In patients with peritoneal perforation,

In patients with peritoneal perforation, PD-1/PD-L1 targets specific management has not been evaluated sufficiently, and no clear guidelines are available. The main treatment modalities for uncomplicated cases are also valid for complicated ones, such as peritoneal perforation. Rupture of a hydatid cyst requires emergency surgical intervention [7]. In this study we evaluated

14 hepatic hydatid disease cases with rupture into the peritoneum with regard to surgical treatment modalities and postoperative morbidity and mortality rates. Materials and methods Between January 2008 and December 2012, 306 patients with hydatid disease underwent surgery in our clinic. Fourteen hepatic disease of those patients received surgical treatment for intraperitoneal rupture of the cysts. Patient age and sex, initial complaints, physical findings, laboratory data, imaging results, surgical procedures, reasons for perforation, morbidity, and mortality were evaluated. The preoperative evaluation included blood tests, chest radiography, abdominal ultrasound US, and abdominal computed tomography (CT). All of the patients received epinephrine to prevent allergic reactions preoperatively. Laparotomy through a wide median incision was performed. Besides managing

peritoneal dissemination, definitive treatment of intact cysts, if present, was applied. After evacuation, the cyst cavity was irrigated with 3% hypertonic saline or hydrogen peroxide for 10 to 15 min, and the peritoneum was LY2835219 C-X-C chemokine receptor type 7 (CXCR-7) lavaged with 3% hypertonic saline. Any orifice of bile ducts observed on the inner surface of the cavity was sutured with nonabsorbable sutures. Next, a surgical procedure such as partial pericystectomy (PP) and capitonnage, PP and omentoplasty, or PP and drainage was performed.

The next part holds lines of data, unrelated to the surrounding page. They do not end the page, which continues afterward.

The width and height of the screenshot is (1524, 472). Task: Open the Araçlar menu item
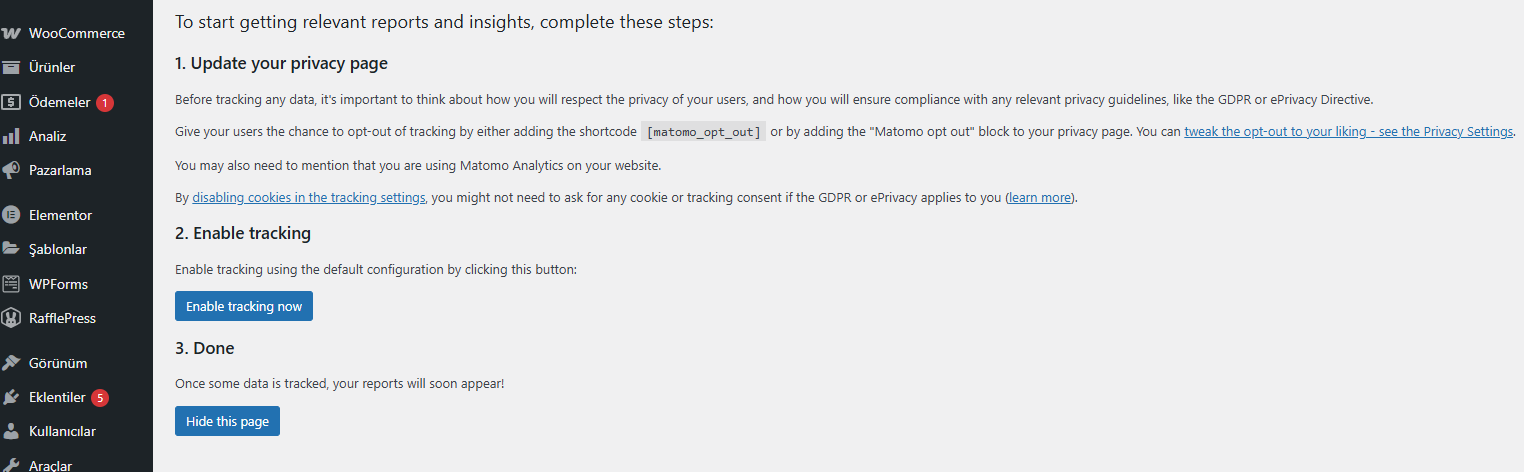point(50,465)
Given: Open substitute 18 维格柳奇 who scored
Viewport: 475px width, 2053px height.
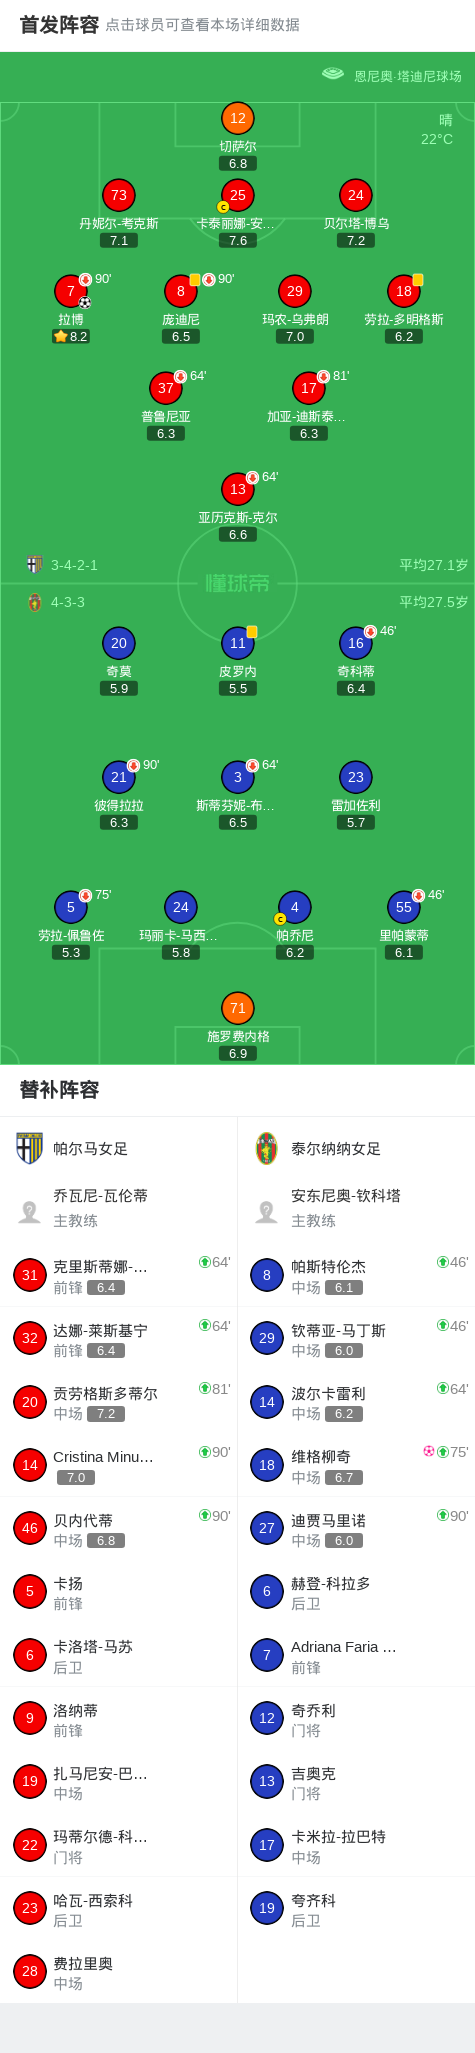Looking at the screenshot, I should [x=356, y=1465].
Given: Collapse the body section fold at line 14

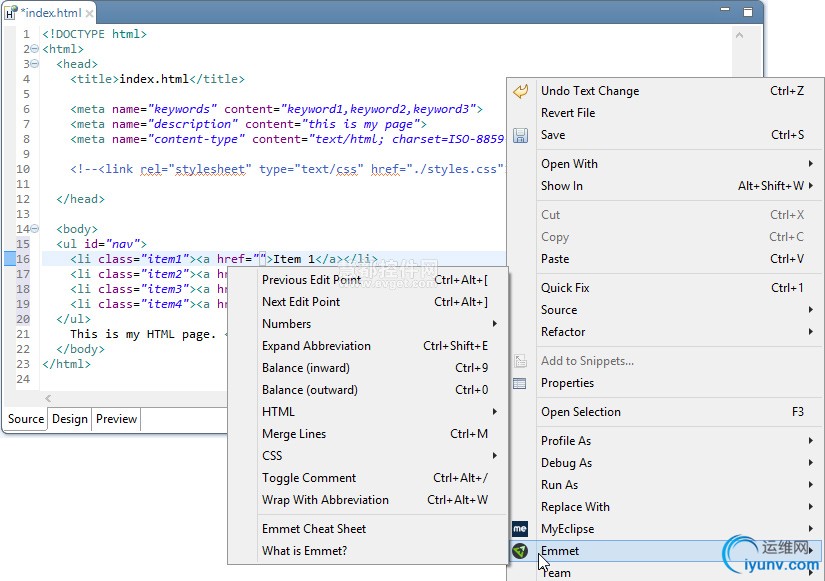Looking at the screenshot, I should [35, 229].
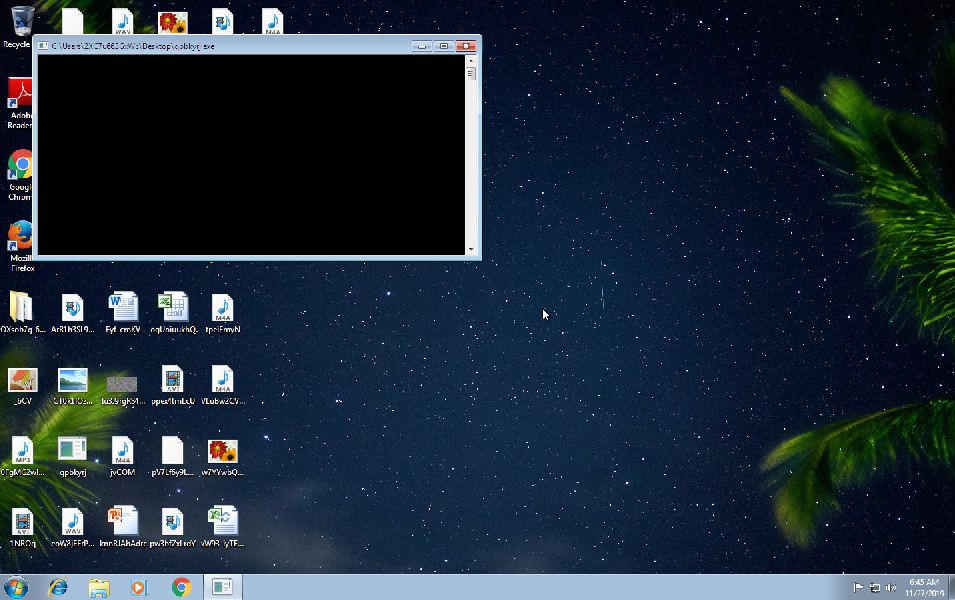Image resolution: width=955 pixels, height=600 pixels.
Task: Select the PowerPoint file starting with kmr
Action: (122, 523)
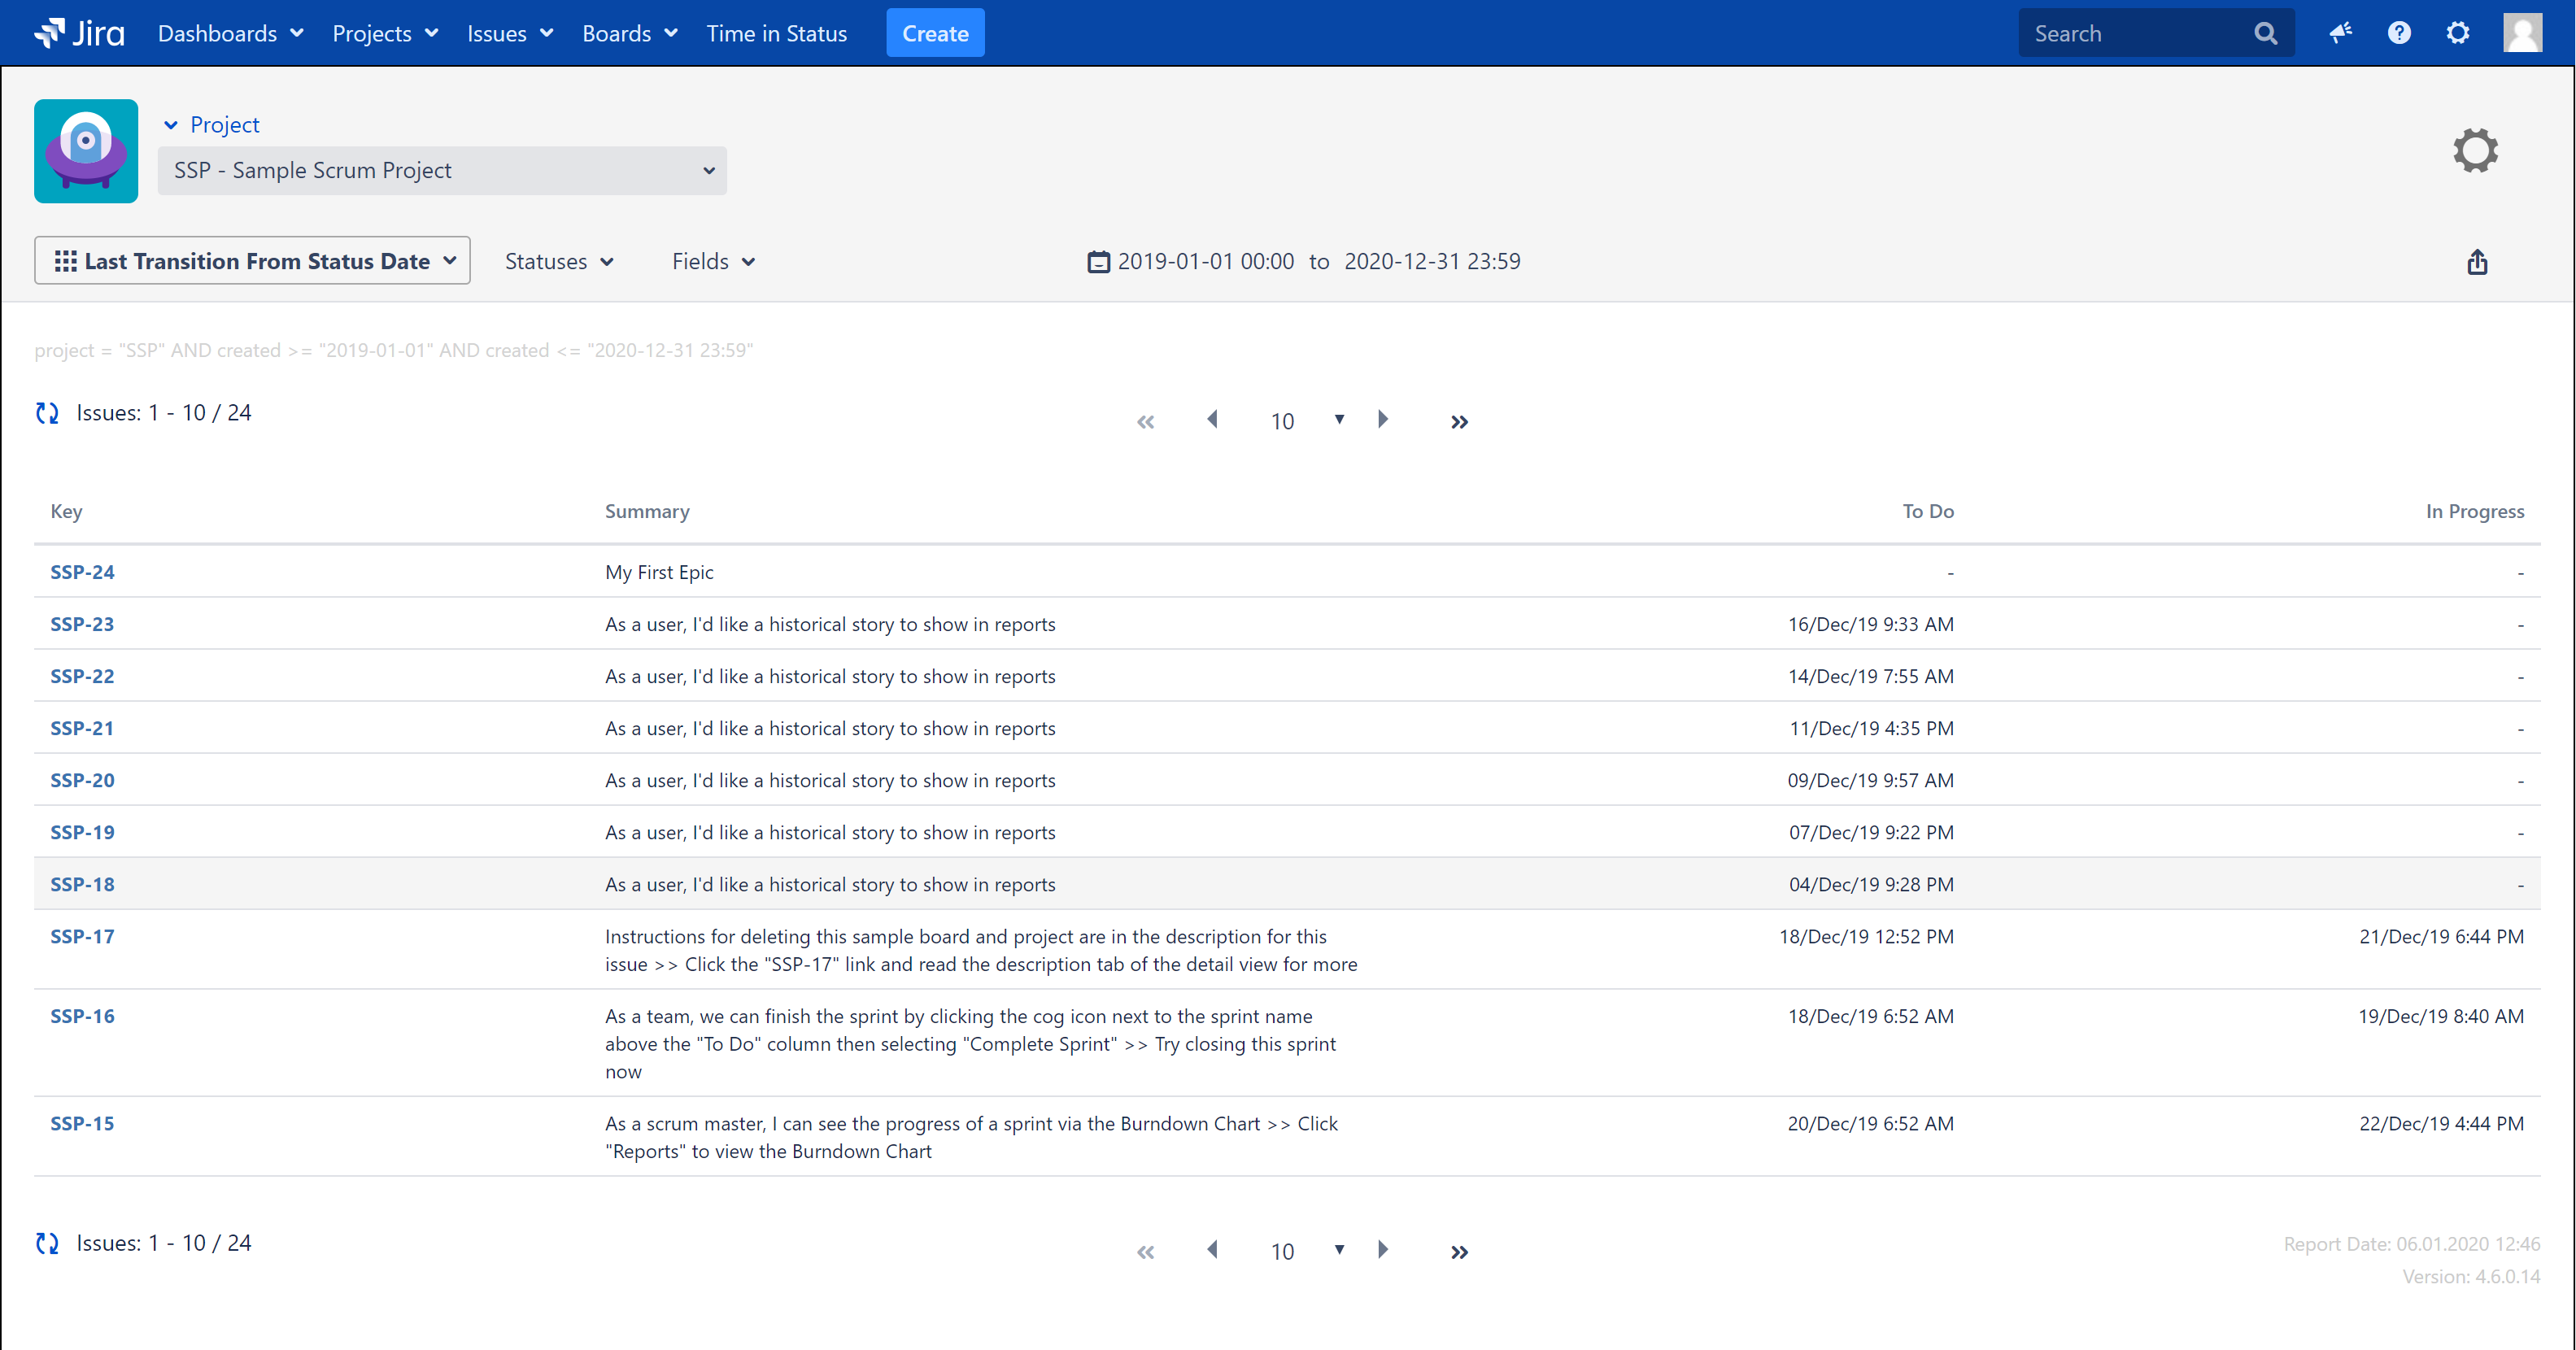Open the Fields dropdown
This screenshot has height=1350, width=2576.
click(713, 262)
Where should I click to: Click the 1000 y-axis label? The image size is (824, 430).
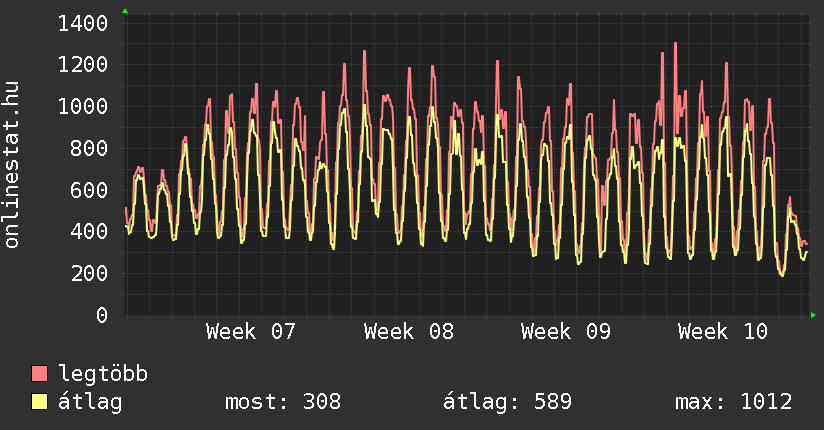tap(84, 107)
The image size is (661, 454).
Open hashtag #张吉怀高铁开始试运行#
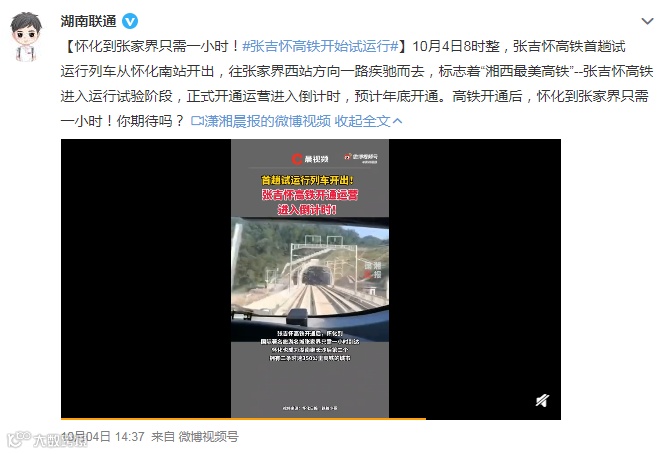[320, 46]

Nearly 2 liters of irrigation fluid was used per

patient. Multiple drains were placed before the abdomen was closed in each case. Albendazole treatment (10 mg/kg per day) was given to all of the patients for 12 months postoperatively to prevent recurrence. The patients were seen periodically in the postoperative period, every 3 months during the first postoperative year, every 6 months during the second year, and annually thereafter. Ultrasonography, CT, and indirect hem agglutination tests were performed to detect any recurrence. The study was performed according to the declaration of Helsinki and approved by the Local Ethical Committee. Results Eight of the patients were men and six were women. Mean age was 39.5 years (range: 20–76 years) (Table 1). All of the patients had signs of peritoneal irritation such as extensive tenderness and guarding. one patients had a history of blunt abdominal trauma (minor abdominal trauma) but 13 patients did not describe any trauma. two patients did not have any complaints prior to the rupture of the cysts, whereas twelve had nonspecific abdominal pain. No patient had previous diagnosis of hydatid disease.